§ **EXERCISE DIRECTIONS**: For the records below, print the lines from the line with "Screen dimensions: 393x617" through the line with "Select the 192.168.134.48 server icon" exactly as written; include both end lines and exclude the rest.

::: DATA FOR THIS TASK

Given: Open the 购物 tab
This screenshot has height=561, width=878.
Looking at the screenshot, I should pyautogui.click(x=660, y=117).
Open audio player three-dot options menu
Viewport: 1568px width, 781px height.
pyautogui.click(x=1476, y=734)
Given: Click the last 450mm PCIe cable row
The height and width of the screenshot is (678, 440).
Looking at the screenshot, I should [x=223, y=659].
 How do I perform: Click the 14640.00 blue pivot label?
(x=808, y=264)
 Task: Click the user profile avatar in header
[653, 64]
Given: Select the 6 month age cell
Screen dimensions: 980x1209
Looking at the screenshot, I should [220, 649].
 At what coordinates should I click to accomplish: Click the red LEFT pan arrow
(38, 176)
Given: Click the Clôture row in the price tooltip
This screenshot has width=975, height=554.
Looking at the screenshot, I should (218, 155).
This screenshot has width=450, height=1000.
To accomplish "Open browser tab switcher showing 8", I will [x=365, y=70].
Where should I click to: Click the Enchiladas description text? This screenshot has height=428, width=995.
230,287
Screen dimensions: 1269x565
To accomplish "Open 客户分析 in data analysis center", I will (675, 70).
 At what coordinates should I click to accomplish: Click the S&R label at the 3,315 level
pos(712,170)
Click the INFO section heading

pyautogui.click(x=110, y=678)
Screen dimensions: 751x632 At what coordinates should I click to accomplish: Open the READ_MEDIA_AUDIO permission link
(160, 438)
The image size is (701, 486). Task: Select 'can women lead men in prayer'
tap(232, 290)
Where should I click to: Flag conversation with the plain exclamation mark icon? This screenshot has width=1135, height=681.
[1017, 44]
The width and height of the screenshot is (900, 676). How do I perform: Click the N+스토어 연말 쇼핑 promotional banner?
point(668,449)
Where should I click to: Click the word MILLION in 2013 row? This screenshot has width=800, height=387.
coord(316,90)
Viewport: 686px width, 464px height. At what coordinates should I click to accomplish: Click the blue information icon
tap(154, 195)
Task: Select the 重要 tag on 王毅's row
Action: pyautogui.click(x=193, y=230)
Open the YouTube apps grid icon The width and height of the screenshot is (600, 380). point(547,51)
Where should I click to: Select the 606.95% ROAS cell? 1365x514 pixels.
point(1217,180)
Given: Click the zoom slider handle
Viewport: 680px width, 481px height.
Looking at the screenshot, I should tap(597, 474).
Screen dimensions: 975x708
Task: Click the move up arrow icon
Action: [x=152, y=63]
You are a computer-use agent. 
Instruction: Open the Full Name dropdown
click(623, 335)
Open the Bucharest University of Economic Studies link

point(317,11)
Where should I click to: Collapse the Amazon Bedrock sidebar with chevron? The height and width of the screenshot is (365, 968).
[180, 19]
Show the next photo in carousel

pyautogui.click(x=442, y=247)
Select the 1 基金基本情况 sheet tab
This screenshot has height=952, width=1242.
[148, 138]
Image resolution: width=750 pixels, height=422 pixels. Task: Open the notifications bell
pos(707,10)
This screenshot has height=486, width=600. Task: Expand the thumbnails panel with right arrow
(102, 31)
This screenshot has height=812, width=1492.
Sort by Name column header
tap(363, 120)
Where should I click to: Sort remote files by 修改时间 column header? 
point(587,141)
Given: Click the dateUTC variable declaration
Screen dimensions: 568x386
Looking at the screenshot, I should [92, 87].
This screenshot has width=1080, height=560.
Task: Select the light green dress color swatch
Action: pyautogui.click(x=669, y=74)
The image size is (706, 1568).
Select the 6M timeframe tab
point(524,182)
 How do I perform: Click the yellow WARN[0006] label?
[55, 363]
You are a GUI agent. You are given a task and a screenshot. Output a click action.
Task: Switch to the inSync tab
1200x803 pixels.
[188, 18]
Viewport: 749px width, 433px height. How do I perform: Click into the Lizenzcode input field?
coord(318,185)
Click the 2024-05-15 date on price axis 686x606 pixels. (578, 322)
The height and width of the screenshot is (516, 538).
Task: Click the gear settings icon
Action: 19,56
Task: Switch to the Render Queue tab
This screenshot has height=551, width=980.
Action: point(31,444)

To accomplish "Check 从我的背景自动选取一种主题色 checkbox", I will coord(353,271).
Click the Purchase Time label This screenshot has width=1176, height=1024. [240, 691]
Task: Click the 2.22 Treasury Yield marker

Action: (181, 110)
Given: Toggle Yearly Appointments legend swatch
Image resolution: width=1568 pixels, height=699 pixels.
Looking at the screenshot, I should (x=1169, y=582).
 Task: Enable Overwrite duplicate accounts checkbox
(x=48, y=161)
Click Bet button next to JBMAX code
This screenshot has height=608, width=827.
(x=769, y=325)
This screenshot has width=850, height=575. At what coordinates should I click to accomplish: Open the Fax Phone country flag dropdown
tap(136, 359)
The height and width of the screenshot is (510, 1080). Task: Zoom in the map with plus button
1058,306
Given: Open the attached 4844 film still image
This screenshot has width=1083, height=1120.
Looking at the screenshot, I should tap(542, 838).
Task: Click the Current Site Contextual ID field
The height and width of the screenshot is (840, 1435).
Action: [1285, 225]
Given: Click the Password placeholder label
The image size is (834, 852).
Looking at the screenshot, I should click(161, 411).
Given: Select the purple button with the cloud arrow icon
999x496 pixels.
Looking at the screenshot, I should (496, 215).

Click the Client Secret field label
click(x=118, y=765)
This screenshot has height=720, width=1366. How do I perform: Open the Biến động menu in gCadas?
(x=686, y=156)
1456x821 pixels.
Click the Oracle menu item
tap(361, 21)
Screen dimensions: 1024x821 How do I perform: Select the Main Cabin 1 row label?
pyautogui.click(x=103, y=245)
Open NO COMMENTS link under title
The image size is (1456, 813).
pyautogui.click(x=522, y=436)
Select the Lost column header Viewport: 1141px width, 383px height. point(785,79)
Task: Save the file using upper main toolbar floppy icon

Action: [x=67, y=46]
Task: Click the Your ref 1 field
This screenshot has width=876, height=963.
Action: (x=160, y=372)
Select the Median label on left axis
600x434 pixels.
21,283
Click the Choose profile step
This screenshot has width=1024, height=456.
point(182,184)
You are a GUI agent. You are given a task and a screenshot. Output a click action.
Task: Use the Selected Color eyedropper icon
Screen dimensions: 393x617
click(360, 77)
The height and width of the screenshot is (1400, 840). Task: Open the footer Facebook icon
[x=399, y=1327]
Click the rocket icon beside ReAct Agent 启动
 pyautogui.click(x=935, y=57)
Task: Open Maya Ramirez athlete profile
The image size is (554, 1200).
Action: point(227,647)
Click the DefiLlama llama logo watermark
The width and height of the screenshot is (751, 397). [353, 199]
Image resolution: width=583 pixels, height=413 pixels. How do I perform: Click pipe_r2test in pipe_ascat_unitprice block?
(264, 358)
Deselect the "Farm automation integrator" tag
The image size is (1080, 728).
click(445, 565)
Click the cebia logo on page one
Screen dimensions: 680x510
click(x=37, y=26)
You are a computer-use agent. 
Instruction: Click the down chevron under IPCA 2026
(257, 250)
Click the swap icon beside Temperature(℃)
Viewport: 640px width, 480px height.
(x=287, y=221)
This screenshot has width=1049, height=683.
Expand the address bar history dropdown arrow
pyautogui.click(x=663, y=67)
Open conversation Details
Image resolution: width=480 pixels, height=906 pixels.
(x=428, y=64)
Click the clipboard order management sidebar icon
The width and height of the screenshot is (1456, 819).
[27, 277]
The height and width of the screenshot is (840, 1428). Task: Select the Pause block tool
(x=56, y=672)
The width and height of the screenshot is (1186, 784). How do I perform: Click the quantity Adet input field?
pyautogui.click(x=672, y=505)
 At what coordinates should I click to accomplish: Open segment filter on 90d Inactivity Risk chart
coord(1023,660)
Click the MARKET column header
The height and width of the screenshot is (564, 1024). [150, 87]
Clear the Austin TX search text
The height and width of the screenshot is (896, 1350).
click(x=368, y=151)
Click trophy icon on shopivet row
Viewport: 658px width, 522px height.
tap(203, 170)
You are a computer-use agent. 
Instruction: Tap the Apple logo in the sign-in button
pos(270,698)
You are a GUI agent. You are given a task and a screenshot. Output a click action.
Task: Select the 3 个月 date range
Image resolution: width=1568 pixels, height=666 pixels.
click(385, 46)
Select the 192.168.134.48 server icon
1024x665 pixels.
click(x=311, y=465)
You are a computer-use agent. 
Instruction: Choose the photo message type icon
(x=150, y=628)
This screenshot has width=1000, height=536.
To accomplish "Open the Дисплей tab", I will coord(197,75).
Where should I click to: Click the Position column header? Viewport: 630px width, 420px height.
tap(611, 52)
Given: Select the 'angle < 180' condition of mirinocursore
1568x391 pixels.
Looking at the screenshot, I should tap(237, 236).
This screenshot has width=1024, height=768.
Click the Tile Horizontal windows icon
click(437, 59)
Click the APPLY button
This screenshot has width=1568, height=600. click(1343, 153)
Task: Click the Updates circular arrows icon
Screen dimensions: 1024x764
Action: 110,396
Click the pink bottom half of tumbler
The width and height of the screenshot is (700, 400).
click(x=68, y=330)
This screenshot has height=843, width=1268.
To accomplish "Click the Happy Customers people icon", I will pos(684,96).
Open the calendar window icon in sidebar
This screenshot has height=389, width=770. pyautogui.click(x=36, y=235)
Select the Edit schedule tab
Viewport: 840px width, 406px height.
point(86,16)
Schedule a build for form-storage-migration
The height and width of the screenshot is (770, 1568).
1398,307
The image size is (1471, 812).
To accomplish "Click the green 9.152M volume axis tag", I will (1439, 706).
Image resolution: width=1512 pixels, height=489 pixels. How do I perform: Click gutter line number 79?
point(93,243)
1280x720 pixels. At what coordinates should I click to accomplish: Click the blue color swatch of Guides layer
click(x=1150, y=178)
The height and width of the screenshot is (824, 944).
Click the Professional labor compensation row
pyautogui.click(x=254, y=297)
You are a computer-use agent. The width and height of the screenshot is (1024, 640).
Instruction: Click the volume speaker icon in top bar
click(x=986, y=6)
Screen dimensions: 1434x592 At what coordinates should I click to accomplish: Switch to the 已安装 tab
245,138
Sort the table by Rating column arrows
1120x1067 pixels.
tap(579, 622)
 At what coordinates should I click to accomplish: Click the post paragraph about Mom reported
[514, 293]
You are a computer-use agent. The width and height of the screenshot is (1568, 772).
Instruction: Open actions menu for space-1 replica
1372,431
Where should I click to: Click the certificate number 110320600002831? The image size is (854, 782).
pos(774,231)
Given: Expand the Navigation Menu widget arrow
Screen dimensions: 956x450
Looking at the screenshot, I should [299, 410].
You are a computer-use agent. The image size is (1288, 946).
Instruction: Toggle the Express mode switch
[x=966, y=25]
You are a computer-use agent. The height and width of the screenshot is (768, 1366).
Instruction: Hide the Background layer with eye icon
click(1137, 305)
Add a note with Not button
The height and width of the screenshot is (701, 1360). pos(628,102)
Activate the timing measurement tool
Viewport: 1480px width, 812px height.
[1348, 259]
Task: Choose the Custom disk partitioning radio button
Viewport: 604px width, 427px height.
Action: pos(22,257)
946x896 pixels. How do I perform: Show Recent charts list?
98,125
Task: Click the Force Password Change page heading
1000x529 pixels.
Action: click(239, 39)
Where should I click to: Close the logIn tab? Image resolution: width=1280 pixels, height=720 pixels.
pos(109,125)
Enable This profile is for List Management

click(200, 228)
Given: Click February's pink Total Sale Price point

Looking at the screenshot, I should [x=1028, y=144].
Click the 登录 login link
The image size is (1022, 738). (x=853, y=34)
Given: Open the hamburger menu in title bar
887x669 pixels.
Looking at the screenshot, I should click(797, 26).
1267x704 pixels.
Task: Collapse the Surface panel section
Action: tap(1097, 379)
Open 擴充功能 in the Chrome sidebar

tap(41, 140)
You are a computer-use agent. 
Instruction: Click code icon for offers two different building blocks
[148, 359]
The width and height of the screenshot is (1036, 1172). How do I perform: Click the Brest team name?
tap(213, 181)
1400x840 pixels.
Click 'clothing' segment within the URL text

::::::

§ **EXERCISE ANSWER**:
Screen dimensions: 393x617
click(360, 77)
The height and width of the screenshot is (1400, 840). Task: Open the footer Facebook icon
[x=399, y=1327]
Click the rocket icon beside ReAct Agent 启动
 pyautogui.click(x=935, y=57)
Task: Open Maya Ramirez athlete profile
The image size is (554, 1200).
Action: point(227,647)
Click the DefiLlama llama logo watermark
The width and height of the screenshot is (751, 397). [353, 199]
Image resolution: width=583 pixels, height=413 pixels. How do I perform: Click pipe_r2test in pipe_ascat_unitprice block?
(264, 358)
Deselect the "Farm automation integrator" tag
The image size is (1080, 728).
click(445, 565)
Click the cebia logo on page one
Screen dimensions: 680x510
click(x=37, y=26)
You are a computer-use agent. 
Instruction: Click the down chevron under IPCA 2026
(257, 250)
Click the swap icon beside Temperature(℃)
Viewport: 640px width, 480px height.
(x=287, y=221)
This screenshot has width=1049, height=683.
Expand the address bar history dropdown arrow
pyautogui.click(x=663, y=67)
Open conversation Details
Image resolution: width=480 pixels, height=906 pixels.
(x=428, y=64)
Click the clipboard order management sidebar icon
The width and height of the screenshot is (1456, 819).
[27, 277]
The height and width of the screenshot is (840, 1428). Task: Select the Pause block tool
(x=56, y=672)
The width and height of the screenshot is (1186, 784). How do I perform: Click the quantity Adet input field?
pyautogui.click(x=672, y=505)
 At what coordinates should I click to accomplish: Open segment filter on 90d Inactivity Risk chart
coord(1023,660)
Click the MARKET column header
The height and width of the screenshot is (564, 1024). [150, 87]
Clear the Austin TX search text
The height and width of the screenshot is (896, 1350).
click(x=368, y=151)
Click trophy icon on shopivet row
Viewport: 658px width, 522px height.
tap(203, 170)
You are a computer-use agent. 
Instruction: Tap the Apple logo in the sign-in button
pos(270,698)
You are a GUI agent. You are given a task and a screenshot. Output a click action.
Task: Select the 3 个月 date range
Image resolution: width=1568 pixels, height=666 pixels.
click(385, 46)
Select the 192.168.134.48 server icon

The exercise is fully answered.